> [Task directions]: Collect each line in the data below that contains the string "status". Letter case matters.
* start Exercise material *
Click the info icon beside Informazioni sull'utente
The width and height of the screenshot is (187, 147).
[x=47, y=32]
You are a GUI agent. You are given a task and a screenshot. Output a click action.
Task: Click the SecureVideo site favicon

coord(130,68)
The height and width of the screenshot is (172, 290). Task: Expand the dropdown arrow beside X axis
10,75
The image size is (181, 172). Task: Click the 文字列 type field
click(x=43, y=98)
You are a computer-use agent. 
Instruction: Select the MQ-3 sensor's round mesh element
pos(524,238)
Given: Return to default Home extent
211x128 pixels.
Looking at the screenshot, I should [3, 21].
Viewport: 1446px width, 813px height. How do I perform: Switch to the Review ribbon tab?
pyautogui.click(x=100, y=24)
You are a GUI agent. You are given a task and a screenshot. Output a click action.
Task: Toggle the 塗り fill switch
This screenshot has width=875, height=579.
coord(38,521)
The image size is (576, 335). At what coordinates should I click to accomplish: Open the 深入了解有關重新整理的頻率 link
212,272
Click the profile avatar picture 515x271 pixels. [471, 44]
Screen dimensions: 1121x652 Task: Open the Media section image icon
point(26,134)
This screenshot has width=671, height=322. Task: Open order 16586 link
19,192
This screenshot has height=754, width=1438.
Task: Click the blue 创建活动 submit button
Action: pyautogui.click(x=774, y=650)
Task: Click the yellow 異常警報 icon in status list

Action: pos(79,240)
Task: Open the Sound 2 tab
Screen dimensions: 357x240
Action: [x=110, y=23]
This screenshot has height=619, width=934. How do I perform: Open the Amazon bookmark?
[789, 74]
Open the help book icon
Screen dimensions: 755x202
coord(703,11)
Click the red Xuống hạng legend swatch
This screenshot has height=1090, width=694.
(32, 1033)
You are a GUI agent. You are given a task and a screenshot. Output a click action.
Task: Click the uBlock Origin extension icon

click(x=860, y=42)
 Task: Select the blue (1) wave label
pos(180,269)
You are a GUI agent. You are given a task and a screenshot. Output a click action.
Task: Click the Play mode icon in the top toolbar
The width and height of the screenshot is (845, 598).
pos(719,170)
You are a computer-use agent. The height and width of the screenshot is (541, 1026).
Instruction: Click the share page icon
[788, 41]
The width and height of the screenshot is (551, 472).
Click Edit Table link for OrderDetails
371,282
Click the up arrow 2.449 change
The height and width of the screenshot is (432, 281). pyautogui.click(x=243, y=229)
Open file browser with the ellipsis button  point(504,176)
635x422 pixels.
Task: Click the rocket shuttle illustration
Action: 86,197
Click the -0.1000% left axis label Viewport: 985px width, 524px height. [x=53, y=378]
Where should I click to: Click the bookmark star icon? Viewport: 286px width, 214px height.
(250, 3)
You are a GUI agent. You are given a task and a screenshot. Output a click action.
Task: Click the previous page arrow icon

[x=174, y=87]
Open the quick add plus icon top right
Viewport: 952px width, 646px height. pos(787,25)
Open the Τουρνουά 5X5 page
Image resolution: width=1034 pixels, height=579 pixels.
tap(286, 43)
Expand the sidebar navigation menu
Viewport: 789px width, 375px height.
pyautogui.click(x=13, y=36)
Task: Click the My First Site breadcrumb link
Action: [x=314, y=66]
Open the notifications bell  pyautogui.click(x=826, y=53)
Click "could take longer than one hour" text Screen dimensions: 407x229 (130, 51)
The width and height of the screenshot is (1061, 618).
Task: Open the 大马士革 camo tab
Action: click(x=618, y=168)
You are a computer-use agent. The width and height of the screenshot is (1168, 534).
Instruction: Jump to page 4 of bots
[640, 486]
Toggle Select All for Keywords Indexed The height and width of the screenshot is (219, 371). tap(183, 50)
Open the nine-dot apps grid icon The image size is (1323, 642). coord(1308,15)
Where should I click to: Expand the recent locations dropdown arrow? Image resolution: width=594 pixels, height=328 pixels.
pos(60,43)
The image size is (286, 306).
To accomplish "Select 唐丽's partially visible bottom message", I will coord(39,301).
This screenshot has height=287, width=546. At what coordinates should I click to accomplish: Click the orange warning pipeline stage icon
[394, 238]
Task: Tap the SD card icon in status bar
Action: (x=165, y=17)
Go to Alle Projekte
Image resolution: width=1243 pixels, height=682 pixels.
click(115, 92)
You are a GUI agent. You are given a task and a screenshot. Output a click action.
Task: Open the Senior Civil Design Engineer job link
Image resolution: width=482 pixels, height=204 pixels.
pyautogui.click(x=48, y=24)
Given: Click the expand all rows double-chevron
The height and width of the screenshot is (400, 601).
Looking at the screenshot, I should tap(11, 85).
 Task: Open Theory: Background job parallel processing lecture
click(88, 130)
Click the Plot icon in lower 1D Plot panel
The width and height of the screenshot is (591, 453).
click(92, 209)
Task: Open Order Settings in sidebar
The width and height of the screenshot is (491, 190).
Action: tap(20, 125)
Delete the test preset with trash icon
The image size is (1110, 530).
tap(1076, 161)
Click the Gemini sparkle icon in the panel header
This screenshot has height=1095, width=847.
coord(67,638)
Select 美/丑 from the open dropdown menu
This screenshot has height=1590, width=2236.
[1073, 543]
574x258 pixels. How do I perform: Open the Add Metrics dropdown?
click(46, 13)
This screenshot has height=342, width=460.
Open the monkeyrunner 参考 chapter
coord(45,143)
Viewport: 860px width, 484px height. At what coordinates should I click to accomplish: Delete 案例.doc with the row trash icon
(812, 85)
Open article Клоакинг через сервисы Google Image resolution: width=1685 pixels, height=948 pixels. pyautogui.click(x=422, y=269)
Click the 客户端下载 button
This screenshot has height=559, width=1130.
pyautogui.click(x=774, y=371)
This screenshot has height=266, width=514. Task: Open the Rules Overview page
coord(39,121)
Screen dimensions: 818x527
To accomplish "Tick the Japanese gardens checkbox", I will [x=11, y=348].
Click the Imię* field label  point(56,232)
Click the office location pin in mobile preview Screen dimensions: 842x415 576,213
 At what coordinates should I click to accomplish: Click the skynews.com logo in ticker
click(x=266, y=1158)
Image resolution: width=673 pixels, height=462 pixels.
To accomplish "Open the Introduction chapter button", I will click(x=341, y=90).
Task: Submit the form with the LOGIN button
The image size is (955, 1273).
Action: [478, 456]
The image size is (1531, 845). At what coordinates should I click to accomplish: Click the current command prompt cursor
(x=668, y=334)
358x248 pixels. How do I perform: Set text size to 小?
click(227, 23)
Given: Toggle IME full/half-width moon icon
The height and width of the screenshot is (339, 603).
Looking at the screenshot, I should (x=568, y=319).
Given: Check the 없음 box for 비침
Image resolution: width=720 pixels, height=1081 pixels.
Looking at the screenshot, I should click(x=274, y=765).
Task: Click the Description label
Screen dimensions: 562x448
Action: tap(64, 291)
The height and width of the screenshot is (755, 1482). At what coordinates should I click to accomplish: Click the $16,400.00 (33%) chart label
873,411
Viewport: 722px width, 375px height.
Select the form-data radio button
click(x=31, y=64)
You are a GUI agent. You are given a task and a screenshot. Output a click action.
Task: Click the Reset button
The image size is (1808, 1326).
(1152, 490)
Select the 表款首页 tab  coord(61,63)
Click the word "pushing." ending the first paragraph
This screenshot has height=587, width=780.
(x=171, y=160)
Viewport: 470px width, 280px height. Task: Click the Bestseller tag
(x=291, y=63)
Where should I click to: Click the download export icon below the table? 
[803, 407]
* end Exercise material *
> [Written answer]:
Task: Click the yellow 異常警報 icon in status list
Task: Tap the SD card icon in status bar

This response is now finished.